Another competing plan - which sounds equally unrealistic - is apparently to seek to drive modernisation from above, through mega infrastructure projects financed by the state. They are to be carried out, Soviet-style, on a wave of national fervour and enthusiasm.
"Russia has made its choice," Mr Putin told us, "To make the economy better we will consolidate society around patriotism and traditional values."
There are also, it seems, fierce debates at the top about whether Russia should try to repair its relations with Europe (though not with the United States), or focus instead on Asian ties to develop the Far East and Siberia.
One official hotly resisted a thesis he said was being aired in top circles that Russia was not part of Europe and could turn its back on it.

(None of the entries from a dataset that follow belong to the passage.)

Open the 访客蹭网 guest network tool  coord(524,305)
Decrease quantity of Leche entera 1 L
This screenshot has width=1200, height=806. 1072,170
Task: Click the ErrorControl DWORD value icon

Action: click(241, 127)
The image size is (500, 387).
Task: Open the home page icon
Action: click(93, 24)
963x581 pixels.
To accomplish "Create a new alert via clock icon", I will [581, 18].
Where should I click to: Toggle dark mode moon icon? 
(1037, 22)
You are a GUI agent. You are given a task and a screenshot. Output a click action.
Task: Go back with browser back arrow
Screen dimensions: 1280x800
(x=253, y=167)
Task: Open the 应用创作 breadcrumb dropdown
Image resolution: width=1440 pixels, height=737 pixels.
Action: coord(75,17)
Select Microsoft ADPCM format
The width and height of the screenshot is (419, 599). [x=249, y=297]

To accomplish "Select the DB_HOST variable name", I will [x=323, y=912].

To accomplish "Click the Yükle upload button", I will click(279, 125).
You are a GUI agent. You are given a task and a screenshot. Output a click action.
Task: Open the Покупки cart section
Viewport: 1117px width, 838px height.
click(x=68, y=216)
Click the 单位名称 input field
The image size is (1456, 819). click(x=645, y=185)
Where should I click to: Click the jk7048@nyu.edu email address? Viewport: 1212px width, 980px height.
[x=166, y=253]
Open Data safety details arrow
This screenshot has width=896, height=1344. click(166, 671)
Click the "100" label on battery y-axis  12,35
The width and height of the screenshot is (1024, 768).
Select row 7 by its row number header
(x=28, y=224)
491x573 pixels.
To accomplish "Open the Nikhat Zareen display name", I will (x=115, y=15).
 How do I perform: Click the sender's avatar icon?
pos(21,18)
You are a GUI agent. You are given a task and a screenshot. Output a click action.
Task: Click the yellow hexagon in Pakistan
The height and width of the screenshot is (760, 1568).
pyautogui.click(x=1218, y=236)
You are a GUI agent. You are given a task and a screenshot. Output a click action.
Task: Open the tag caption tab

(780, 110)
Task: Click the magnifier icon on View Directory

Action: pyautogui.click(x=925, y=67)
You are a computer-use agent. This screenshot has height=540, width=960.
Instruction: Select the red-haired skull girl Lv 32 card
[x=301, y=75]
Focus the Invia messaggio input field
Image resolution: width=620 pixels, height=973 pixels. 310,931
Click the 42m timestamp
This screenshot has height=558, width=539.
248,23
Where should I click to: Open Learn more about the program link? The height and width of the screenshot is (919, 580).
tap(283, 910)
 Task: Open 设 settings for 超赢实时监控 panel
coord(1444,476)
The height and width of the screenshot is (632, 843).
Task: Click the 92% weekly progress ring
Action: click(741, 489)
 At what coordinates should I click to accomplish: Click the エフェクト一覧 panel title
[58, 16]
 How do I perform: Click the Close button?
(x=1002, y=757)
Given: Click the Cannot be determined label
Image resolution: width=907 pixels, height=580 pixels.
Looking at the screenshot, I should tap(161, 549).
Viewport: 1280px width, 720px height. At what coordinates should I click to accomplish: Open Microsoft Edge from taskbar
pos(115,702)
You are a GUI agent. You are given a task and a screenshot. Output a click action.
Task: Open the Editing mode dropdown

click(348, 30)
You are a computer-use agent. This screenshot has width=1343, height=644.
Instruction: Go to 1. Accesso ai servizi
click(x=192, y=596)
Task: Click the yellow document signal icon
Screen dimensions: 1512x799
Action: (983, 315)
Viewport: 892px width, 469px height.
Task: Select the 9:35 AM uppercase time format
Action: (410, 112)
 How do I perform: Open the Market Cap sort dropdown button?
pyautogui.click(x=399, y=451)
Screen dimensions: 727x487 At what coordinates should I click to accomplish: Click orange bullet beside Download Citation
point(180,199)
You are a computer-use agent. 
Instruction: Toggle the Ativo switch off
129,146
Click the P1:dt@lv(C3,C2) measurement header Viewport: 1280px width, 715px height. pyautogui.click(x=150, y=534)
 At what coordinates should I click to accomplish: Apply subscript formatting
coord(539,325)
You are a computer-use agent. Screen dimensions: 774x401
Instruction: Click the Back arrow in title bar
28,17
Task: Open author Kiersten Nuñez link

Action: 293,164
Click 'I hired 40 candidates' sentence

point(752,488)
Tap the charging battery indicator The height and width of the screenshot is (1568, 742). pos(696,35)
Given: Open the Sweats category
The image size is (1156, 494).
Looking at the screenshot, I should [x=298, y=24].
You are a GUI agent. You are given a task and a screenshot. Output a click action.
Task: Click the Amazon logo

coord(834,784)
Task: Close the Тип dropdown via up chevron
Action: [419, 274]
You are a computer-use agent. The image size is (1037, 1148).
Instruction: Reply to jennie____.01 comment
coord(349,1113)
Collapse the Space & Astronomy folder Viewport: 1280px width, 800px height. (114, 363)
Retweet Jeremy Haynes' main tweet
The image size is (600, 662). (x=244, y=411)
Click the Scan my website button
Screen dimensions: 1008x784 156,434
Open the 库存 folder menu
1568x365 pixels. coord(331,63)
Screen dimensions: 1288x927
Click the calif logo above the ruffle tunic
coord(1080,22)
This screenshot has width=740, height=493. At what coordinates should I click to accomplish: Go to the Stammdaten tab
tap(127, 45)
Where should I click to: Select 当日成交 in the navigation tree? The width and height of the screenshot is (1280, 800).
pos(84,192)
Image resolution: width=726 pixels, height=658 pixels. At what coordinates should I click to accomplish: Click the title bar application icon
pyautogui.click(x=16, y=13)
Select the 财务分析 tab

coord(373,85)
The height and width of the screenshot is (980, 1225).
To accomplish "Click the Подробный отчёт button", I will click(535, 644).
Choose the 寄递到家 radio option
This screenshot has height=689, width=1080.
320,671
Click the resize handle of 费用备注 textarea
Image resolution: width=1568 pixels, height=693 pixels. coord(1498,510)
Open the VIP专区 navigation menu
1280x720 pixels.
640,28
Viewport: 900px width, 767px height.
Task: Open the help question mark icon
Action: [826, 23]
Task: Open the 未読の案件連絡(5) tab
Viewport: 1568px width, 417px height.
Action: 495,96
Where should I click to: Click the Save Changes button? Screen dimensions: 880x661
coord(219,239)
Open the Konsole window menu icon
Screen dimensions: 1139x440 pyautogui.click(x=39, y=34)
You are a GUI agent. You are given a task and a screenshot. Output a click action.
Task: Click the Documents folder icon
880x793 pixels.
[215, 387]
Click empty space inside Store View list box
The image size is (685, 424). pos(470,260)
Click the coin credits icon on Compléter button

"Total gibberish," he said. "I will not let that happen. A common space from Lisbon to Vladivostok is still of benefit to all. Russia will always be part of Europe."
But perhaps what was most extraordinary was the revelation from one top reformer that he had started studying accounts of earlier Communist attempts at economic modernisation, starting with the failed Kosygin reforms of the early 1960s.
When asked why he was looking at the now defunct Soviet system, instead of more contemporary global experience, he replied that it was Russia's own past that was most useful to understand how to go forward.
Soviet echoes
It was a potent reminder of a broader trend emerging in Putin's Russia, where official doctrine seems not only to be turning inward, but to be looking backward, particularly to the Soviet era.
Alongside the drama of the Ukrainian crisis, new steps are being enacted apparently designed to make Russia a more closed society. New laws have made it more difficult for charities to receive foreign funding.
Russians with dual citizenship have had to register their foreign passports. The internet, once a relatively open space in Russia, is now increasingly subject to control and regulation.
Education syllabuses focus more on Russian history and Russian culture. Any criticism of the president could lead to charges of treason on grounds of national security.
"An attack on Putin is an attack on Russia. Without Putin, there is no Russia," one Kremlin official told us.
The remark caused a flurry when it was subsequently leaked to the Russian media, with its implication that Mr Putin is now president for life, and the current regime could extend for decades.
One Valdai questioner tried to challenge Mr Putin on this, asking why he felt it made Russia safer to turn in on itself and become less open and democratic.
Mr Putin turned the blame instead on the Americans.
"We do not want to close the door to anyone. It's your leaders saying 'we will punish Russia' who is the problem. But they won't succeed in isolating us," he said, leaving the question unanswered.
Meanwhile, in quiet conversations at meals, a range of Russians expressed their unease about where all this might be heading. Some feared a return to the Soviet days of restrictions on foreign travel.
One or two said they were not planning to stay in Russia. Others said it would be difficult to leave, and anyway they did not want to give up on their country.
But across the board, most seemed to agree that Russia could be entering a grim, dark period.